From the Licensed Lay Minister - September 2017

September. As I look out of the window, the poet's vision of ‘Mists and mellow fruitfulness’, is present just outside the window. There is a mist filling the valley and the apple tree is groaning under the weight of wonderfully rosy apples. Children are still - just- on holiday and their voices can be heard, shouting happily as they and a large black Labrador, play football in the field. You could say it is the perfect rural idyll - but is it?

Although we are told that life in the twenty first century is so much easier, as some famous person said - “We've never had it so good” - is it really? The countryside is full of low waged agricultural workers and the elderly, often on a fixed income, so apart from a favoured few, life is not so easy.

Rural bus services are always the first economy made by local councils, making visits to Salisbury Hospital an expedition of the magnitude of a trek to the South Pole for some. Mobile Libraries seem to be the next area to feel the axe, depriving many of the enjoyment of a good read of a winter's evening.

Enough of the downside of life - let's be more positive! Local Village Shops in our rural communities are re-invigorating village life. Not only do they provide necessities but a place to sit and have a coffee and catch up on all the local news. Posters there advertise local functions and postcards publicise needs for help or the disposal of unwanted goods - a two-way street of opportunities for local people to help each other.

Church still fulfils its role of bringing people together, is a place for passing on news of those not so well, or just back from hospital and in need of a visit for tea and a chat - its members possibly unwittingly continuing the church's medieval function of caring for the sick and needy - in their minds just being good neighbours. It also celebrates our rural heritage, with seasonal services to ask God to bless the work of the farmer and services to thank God for his abundant provisions for us all.

Well, there are the plusses and the minuses, would you rather live in town or city, or in the countryside? I know which I would choose every time it's not just looking out on streets and having neighbours that you don't really know, it's the sense of community, being able to smile and say “Good Morning" to folk you meet, without them looking alarmed, seeing a glut of apples or vegetables being offered free at the gate - and then of course, there is God's glorious countryside with a background of birdsong. Moan we may from time to time but we have so much to be thankful for.

Jo Johnson


From Jo Johnson, Licensed Lay Minister - March 2017

Jo JohnsonJust for a change, the Rector has asked me to write this month's piece. In view of the unavailability of some members the Benefice Ministry team, he has found himself under pressure to cover all services. I am a Licensed Lay Minister (LLM), in the Blackmore Vale Deanery, so I asked the Bishop for permission to help out here in Chalke Deanery. She agreed, and I have been delighted to "come home". I lived in Donhead St Andrew for eighteen years, so leading worship in the two Donheads really does feel like coming home. I have also branched out and have been to Sedgehill - March seeing me at East Knoyle as well.

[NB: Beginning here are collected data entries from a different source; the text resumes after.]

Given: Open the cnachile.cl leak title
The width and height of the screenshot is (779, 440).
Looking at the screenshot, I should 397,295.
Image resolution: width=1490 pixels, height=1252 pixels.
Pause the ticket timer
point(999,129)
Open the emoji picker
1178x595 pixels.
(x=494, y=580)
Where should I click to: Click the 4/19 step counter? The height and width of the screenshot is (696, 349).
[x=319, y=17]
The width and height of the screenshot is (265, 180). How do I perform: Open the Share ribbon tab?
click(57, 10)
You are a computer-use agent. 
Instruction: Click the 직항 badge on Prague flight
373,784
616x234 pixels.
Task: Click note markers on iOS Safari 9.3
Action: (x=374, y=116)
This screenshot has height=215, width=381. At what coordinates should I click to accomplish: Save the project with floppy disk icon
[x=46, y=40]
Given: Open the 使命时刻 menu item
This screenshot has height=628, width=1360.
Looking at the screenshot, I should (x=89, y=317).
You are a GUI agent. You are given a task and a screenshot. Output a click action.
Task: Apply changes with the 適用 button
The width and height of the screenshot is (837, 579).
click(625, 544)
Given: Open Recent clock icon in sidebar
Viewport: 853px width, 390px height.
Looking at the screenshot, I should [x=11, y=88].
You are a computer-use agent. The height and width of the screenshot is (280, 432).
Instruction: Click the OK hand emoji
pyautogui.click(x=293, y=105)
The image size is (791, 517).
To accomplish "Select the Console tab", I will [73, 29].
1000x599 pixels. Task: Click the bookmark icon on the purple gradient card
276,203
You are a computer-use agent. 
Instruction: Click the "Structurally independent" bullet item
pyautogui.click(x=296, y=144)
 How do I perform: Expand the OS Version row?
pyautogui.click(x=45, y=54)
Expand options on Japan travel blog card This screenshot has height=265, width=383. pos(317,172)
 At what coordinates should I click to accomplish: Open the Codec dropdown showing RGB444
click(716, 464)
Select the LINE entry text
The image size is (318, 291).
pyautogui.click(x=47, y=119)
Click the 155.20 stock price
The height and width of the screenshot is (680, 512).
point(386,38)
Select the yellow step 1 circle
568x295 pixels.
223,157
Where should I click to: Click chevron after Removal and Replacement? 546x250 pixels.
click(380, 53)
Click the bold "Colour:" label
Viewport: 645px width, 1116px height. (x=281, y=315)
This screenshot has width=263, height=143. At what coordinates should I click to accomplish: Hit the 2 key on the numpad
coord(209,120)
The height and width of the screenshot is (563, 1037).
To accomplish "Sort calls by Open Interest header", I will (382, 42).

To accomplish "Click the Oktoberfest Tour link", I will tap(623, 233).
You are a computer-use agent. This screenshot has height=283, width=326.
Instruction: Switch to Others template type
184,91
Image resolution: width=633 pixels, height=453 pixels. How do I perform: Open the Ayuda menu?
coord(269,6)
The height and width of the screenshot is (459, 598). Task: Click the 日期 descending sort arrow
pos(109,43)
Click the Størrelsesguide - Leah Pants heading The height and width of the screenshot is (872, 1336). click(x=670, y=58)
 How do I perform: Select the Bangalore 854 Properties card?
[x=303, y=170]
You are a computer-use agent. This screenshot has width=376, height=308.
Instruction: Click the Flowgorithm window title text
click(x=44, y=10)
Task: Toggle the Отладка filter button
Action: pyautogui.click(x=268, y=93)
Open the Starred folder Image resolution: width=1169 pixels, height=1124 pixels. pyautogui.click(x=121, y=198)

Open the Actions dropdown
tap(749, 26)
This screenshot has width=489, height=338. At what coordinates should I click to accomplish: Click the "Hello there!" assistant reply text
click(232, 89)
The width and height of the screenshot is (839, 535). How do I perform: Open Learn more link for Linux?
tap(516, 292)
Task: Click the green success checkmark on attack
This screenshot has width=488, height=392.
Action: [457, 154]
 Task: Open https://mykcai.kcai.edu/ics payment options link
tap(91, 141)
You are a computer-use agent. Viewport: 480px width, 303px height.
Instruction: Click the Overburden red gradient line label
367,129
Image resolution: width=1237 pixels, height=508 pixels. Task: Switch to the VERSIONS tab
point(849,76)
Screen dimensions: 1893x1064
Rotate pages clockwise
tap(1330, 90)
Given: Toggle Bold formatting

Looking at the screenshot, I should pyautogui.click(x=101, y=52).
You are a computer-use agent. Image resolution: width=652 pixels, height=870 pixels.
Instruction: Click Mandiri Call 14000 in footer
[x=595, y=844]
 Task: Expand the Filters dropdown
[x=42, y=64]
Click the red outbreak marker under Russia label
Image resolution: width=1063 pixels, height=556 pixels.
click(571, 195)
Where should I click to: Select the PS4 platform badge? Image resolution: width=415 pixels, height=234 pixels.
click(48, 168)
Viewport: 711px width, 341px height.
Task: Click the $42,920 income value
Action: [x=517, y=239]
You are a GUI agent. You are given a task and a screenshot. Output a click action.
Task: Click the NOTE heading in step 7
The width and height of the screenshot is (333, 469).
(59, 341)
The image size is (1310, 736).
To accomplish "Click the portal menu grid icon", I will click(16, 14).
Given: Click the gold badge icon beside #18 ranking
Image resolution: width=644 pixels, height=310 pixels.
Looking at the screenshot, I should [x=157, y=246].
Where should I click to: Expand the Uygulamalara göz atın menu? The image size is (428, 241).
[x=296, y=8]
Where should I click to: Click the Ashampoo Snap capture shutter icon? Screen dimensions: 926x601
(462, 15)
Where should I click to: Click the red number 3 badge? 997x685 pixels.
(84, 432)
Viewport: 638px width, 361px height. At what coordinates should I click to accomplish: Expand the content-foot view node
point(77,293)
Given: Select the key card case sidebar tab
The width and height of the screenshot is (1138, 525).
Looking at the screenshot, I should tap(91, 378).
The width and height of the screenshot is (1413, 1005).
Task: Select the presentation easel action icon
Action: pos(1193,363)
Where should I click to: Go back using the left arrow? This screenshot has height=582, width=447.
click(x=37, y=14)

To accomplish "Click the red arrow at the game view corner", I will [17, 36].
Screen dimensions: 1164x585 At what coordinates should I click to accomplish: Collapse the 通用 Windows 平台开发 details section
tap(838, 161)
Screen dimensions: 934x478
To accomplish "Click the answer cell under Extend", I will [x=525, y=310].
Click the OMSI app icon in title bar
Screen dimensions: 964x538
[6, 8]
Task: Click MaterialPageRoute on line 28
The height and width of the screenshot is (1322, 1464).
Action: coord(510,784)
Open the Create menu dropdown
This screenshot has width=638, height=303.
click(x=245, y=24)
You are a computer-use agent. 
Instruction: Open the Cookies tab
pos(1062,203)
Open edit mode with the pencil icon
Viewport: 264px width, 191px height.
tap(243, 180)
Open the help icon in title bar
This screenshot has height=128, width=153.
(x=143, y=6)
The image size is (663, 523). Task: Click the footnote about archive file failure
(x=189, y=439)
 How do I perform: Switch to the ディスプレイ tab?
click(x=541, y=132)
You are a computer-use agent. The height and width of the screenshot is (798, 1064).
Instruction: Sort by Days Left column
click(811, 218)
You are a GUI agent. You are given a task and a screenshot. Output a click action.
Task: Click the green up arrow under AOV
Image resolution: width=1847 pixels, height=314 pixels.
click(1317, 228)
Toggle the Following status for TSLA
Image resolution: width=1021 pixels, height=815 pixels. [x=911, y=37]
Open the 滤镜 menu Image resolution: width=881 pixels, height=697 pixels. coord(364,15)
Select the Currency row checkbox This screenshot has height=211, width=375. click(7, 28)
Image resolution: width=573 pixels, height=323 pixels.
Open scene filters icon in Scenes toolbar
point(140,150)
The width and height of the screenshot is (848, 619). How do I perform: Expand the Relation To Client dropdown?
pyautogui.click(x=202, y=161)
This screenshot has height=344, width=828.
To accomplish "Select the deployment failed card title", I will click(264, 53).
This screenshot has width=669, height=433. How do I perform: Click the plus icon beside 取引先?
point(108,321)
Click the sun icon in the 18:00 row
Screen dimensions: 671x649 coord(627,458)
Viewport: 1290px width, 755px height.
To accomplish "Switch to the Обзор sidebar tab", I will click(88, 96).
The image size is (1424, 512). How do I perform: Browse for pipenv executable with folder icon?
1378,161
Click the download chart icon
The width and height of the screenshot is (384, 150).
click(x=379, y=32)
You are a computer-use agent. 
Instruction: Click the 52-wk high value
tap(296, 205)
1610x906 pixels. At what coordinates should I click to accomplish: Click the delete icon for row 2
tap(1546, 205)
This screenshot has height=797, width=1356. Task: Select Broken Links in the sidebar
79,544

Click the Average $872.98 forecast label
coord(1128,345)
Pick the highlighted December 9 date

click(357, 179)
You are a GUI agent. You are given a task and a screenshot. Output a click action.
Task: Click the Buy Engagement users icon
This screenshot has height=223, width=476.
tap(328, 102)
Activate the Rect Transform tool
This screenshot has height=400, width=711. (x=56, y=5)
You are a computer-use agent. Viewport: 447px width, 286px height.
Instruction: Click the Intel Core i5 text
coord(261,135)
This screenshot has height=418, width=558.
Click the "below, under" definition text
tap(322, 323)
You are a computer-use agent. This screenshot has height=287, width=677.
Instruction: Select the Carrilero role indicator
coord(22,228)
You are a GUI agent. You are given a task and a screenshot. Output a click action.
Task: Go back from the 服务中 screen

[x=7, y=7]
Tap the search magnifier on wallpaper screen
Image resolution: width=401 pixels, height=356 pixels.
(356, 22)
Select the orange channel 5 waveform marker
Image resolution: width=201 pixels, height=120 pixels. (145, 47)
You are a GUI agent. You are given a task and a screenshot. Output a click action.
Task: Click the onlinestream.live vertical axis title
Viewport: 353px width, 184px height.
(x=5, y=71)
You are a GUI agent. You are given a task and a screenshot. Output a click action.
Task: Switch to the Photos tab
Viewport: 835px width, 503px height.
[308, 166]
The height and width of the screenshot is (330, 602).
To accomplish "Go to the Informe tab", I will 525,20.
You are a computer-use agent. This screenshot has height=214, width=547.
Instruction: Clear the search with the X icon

Moving on from being a Lay Worship Leader, I have been an LLM for four years. The difference between the two, is that I wear a blue scarf which indicates that I hold the Bishop's permission to preach, which a Lay Worship Leader does not have, consequently needing to read someone else's words from a book. The path to LLM status is very interesting and stretching. I graduated from Oxford Brookes with a degree in Christian Ministry, having studied part time at Sarum College, and as my last Rector put it, ‘‘She knows what she is talking about, (academic hood), and what is more, has the Bishop's permission to talk about it, (scarf).

LLMs follow a variety of ministerial paths - because of my age, I am very comfortable leading BCP worship - let's face it - that is all there was in my youth and we said Matins three Sundays a month and had Communion once a month - how things have changed! Some of my college peers handle all the family and Informal Worship in their parishes - not my forte, I'm afraid. Some undertake nearly all the funerals and interments in their churches and yet another undertakes to reproduce the Sunday service in sign language for the deaf parishioners in Poole. As you can see, there is no real definition of Lay Ministry - it is a case of using the talents which God gave us, to the best of our ability.

Lent is upon us and this year I have produced a liturgy for the Stations of the Cross, which I shall lead on Holy Wednesday at St Peter's in Shaftesbury. Rather like this editorial, you never know what you will be asked to do next - it certainly keeps life interesting.

This year we have all been given a little book of prayers and suggested readings as a gift from the Bishop of Salisbury*. Lent is a time for reflection and I commend this book to you, for use in the forty days of this season. It will probably do you good and combined with a renouncement of chocolate will definitely be good for your soul!

* Copies of the booklets are available in each of the Benefice churches to take away.